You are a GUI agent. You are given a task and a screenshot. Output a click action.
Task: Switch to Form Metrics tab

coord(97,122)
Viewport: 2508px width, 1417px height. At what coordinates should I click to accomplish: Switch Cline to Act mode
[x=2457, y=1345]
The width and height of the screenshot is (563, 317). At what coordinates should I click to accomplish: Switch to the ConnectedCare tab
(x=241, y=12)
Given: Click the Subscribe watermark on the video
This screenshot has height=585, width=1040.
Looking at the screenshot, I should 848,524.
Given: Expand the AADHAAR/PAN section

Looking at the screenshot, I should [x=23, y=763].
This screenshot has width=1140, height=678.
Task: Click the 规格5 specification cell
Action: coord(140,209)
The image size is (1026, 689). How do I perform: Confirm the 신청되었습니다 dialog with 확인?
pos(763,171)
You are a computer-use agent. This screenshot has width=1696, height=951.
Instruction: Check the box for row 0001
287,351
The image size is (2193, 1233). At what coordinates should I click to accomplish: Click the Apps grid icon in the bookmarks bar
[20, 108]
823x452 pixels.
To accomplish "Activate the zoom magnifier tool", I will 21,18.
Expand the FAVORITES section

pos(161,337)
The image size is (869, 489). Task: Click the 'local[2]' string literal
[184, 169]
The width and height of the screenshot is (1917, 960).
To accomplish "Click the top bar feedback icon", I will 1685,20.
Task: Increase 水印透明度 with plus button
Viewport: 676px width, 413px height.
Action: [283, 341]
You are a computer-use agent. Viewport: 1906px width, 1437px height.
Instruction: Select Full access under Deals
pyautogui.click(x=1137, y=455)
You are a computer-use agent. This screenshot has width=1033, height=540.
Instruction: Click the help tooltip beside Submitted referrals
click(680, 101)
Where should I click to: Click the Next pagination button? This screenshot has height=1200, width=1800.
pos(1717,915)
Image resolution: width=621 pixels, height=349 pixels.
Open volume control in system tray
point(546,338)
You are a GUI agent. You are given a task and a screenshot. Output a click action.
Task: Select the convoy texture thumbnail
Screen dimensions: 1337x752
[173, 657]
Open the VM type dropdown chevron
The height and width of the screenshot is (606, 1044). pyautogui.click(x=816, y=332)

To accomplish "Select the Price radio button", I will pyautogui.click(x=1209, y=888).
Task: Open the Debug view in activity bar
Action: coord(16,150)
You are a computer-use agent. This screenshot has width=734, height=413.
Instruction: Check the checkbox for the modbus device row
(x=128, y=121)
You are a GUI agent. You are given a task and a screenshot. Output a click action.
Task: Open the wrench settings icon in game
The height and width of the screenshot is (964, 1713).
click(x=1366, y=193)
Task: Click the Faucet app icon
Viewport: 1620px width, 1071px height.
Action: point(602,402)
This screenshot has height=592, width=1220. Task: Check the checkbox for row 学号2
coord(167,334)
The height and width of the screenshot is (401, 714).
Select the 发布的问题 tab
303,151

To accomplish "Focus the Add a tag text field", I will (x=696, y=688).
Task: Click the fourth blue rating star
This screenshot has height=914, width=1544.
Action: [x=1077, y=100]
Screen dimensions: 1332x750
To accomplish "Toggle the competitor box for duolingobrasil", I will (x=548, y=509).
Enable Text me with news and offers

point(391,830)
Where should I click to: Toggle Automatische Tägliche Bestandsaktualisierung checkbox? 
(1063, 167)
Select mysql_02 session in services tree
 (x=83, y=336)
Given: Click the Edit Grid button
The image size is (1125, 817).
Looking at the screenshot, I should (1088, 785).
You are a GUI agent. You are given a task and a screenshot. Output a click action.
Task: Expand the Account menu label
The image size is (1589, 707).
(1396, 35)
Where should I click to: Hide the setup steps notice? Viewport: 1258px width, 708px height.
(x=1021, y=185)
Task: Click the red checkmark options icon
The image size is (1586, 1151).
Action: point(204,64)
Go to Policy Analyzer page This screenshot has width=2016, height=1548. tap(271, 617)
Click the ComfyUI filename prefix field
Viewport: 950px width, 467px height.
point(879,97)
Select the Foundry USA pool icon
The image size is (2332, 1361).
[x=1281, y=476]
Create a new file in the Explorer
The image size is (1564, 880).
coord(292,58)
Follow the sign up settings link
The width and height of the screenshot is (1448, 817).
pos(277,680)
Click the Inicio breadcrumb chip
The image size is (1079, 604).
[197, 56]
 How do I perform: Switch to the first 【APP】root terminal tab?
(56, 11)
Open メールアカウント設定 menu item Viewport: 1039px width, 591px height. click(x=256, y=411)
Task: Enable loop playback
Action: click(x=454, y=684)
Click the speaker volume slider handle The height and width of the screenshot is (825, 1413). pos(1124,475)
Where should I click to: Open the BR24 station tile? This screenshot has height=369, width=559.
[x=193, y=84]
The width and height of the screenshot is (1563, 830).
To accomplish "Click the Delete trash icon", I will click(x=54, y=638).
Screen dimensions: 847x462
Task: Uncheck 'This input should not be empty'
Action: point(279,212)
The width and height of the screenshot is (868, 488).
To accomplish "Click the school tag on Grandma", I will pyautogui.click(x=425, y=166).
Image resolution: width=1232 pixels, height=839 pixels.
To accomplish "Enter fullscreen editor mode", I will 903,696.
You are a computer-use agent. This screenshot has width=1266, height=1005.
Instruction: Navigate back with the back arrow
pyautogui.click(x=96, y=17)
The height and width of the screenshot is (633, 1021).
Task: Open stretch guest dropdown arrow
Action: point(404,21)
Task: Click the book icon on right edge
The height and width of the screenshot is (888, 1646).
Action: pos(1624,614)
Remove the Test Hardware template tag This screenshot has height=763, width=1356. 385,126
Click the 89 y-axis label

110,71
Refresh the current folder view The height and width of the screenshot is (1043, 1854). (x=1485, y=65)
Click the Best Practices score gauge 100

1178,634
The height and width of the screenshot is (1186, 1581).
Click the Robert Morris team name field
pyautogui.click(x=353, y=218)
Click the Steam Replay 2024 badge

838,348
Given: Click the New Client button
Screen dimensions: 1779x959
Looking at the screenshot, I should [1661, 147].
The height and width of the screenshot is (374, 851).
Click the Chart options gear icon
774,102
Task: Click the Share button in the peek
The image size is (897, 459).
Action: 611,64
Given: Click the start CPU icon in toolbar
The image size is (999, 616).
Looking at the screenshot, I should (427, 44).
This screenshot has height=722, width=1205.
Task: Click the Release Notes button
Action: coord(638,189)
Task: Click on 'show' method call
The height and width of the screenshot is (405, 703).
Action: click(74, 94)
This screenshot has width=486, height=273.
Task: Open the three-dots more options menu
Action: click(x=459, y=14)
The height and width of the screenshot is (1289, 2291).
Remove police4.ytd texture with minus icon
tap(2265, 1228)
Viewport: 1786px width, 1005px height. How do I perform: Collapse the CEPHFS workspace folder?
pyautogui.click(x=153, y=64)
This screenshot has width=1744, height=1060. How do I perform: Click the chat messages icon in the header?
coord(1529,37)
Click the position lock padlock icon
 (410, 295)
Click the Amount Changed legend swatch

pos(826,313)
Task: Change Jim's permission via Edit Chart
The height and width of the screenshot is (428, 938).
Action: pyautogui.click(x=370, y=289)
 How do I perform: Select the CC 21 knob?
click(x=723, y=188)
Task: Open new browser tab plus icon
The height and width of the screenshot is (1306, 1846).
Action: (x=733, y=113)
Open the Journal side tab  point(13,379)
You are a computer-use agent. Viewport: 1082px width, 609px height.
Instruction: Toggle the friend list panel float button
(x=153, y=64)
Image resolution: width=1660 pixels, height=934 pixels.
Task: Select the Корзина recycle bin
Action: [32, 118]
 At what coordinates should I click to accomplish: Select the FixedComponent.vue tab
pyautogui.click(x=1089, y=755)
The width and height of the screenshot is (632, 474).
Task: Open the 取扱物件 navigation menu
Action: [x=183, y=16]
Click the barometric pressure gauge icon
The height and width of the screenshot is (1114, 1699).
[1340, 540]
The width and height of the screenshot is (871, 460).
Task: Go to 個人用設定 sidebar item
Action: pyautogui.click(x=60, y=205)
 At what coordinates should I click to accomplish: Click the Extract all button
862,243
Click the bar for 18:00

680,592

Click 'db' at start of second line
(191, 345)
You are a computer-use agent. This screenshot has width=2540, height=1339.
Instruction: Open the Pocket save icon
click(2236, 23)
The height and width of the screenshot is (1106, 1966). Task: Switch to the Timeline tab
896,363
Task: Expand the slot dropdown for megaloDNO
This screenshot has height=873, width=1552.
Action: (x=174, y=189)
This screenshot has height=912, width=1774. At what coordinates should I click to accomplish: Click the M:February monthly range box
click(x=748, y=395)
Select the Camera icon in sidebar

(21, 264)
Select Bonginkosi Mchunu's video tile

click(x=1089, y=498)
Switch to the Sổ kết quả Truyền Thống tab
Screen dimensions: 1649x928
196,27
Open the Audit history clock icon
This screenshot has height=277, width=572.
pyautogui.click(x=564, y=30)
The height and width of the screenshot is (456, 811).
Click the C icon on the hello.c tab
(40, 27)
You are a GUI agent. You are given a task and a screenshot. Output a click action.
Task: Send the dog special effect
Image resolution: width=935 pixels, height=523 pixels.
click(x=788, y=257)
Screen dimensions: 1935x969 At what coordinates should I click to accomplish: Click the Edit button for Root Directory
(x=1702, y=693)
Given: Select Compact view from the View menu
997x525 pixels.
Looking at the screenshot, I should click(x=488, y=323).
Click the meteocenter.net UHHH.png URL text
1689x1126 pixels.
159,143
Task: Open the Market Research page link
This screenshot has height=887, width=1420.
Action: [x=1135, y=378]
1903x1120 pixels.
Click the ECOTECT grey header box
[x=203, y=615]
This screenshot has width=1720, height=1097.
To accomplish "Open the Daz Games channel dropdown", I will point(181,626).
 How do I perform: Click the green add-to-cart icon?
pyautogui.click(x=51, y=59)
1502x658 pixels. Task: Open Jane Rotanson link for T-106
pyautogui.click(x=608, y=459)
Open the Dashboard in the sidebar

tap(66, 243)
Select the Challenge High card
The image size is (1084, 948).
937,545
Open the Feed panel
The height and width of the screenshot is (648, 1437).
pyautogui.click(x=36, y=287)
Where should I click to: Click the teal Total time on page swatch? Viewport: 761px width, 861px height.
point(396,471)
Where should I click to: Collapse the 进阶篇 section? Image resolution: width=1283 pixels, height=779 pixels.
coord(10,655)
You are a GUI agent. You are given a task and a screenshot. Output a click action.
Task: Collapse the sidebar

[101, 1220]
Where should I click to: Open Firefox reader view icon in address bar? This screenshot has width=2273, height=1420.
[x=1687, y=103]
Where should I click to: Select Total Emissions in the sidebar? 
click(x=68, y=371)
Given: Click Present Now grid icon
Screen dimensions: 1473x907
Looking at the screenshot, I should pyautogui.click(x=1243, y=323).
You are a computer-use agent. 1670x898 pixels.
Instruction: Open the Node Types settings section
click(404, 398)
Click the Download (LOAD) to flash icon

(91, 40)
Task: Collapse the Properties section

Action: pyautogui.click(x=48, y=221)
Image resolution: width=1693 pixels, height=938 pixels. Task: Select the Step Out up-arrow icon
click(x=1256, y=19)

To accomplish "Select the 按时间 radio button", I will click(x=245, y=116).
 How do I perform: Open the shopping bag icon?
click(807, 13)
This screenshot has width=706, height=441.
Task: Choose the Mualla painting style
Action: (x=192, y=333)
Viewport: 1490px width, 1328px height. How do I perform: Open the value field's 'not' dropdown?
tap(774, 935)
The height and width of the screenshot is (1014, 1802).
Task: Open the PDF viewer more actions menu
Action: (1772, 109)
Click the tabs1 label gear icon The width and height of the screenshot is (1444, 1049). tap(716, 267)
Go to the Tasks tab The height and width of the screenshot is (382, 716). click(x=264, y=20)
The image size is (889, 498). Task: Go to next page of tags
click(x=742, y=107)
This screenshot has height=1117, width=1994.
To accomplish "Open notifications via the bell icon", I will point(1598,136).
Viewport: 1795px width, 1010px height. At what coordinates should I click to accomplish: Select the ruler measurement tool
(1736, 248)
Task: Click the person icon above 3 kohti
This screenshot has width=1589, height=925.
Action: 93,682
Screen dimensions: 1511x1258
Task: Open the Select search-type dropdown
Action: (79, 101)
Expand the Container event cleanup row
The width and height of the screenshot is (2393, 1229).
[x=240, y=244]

····················

**Task directions**. From the beginning of the listing above down to the line with "823x452 pixels.", every line should be restated exactly.

**Result of the task**.
You are a GUI agent. You are given a task and a screenshot. Output a click action.
Task: Switch to Form Metrics tab

coord(97,122)
Viewport: 2508px width, 1417px height. At what coordinates should I click to accomplish: Switch Cline to Act mode
[x=2457, y=1345]
The width and height of the screenshot is (563, 317). At what coordinates should I click to accomplish: Switch to the ConnectedCare tab
(x=241, y=12)
Given: Click the Subscribe watermark on the video
This screenshot has height=585, width=1040.
Looking at the screenshot, I should 848,524.
Given: Expand the AADHAAR/PAN section

Looking at the screenshot, I should [x=23, y=763].
This screenshot has width=1140, height=678.
Task: Click the 规格5 specification cell
Action: coord(140,209)
The image size is (1026, 689). How do I perform: Confirm the 신청되었습니다 dialog with 확인?
pos(763,171)
You are a computer-use agent. This screenshot has width=1696, height=951.
Instruction: Check the box for row 0001
287,351
The image size is (2193, 1233). At what coordinates should I click to accomplish: Click the Apps grid icon in the bookmarks bar
[20, 108]
823x452 pixels.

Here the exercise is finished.